▸ **GIVEN EXERCISE**: Please pull out every line of the material below that contains the string "Switch", and copy each one unchanged.

▸ **MATERIAL PROVIDED**:

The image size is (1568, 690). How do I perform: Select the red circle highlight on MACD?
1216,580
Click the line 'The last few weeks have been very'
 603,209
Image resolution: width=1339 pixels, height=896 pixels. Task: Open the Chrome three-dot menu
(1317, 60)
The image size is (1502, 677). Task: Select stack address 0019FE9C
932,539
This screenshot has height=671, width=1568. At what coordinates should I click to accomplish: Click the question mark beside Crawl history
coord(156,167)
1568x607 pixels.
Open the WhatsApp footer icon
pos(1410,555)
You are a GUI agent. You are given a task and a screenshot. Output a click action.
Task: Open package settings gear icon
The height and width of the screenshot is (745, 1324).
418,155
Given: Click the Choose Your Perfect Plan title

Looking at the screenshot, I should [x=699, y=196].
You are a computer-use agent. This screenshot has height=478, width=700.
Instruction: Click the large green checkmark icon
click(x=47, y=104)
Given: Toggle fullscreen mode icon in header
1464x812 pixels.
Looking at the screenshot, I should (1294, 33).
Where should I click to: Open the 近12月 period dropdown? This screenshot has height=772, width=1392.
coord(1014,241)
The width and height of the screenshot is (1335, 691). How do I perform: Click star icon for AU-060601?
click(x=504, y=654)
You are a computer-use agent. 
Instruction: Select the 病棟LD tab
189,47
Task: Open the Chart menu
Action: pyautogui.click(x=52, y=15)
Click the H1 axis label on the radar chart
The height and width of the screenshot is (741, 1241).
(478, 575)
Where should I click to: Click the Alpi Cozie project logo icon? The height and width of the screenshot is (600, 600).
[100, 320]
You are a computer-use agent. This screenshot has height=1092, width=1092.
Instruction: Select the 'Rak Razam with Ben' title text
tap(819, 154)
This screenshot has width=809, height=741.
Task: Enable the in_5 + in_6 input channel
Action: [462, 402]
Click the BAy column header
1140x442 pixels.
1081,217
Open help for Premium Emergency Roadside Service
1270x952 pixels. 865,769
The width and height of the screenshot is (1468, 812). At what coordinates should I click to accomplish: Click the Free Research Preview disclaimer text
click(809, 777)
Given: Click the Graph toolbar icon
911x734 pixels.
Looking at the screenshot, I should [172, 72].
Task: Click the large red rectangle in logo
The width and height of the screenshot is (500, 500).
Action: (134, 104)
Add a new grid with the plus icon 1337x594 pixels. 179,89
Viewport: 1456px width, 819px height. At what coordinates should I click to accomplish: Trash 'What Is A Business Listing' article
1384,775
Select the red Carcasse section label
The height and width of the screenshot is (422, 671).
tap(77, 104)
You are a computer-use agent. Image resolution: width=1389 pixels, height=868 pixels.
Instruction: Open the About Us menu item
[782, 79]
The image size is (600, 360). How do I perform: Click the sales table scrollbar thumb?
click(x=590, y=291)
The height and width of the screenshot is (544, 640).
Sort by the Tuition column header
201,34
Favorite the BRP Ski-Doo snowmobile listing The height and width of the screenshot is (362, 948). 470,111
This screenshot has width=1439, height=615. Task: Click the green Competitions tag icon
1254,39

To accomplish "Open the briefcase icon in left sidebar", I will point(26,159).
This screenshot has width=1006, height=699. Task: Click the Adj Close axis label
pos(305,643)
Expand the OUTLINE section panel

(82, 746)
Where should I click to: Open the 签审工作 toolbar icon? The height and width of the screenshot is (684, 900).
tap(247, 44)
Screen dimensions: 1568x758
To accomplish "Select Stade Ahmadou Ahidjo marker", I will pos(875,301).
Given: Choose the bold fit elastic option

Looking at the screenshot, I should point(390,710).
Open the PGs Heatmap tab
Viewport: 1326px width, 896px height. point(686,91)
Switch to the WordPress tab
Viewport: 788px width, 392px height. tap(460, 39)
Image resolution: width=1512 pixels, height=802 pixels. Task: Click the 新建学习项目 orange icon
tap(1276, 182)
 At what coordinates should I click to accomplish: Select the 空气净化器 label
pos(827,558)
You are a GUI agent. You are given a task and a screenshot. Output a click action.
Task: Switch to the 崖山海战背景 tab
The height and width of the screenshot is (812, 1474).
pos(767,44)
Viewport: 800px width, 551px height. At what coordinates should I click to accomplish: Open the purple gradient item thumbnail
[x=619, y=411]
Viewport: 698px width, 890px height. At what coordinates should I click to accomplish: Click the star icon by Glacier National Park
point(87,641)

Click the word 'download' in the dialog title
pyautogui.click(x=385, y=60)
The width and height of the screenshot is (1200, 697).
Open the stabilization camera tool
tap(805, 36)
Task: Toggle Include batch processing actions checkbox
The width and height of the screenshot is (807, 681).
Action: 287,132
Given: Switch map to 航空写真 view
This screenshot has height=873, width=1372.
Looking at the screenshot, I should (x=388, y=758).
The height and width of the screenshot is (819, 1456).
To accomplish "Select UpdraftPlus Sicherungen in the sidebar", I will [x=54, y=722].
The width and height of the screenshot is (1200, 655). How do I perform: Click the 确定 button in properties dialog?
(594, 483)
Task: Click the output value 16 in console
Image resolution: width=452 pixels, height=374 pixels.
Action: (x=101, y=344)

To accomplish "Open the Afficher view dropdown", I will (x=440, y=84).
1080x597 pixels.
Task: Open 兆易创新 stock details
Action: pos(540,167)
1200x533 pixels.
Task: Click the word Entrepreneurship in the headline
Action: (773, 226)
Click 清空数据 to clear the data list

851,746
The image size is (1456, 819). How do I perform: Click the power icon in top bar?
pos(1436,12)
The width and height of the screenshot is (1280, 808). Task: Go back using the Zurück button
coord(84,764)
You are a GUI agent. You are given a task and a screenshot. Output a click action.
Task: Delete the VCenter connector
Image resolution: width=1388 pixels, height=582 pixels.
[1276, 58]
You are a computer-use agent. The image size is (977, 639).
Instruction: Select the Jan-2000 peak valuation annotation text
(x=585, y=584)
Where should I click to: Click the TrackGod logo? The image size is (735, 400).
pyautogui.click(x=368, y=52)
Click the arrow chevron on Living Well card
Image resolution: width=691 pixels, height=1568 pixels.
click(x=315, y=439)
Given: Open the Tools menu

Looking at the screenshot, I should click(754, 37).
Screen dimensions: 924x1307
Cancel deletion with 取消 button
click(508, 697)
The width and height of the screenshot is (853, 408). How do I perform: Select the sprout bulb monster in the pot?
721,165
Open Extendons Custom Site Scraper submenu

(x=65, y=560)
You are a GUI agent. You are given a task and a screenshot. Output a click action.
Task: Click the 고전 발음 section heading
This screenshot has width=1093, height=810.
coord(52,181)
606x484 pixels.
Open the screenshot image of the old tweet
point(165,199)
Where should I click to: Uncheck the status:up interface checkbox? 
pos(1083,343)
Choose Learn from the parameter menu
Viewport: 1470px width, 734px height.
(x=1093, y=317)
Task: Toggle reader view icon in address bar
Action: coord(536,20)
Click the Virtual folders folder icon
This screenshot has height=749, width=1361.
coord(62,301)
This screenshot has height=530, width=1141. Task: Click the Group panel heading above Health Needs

▸ **TASK SOLUTION**:
Switch to the WordPress tab
Task: Switch to the 崖山海战背景 tab
Given: Switch map to 航空写真 view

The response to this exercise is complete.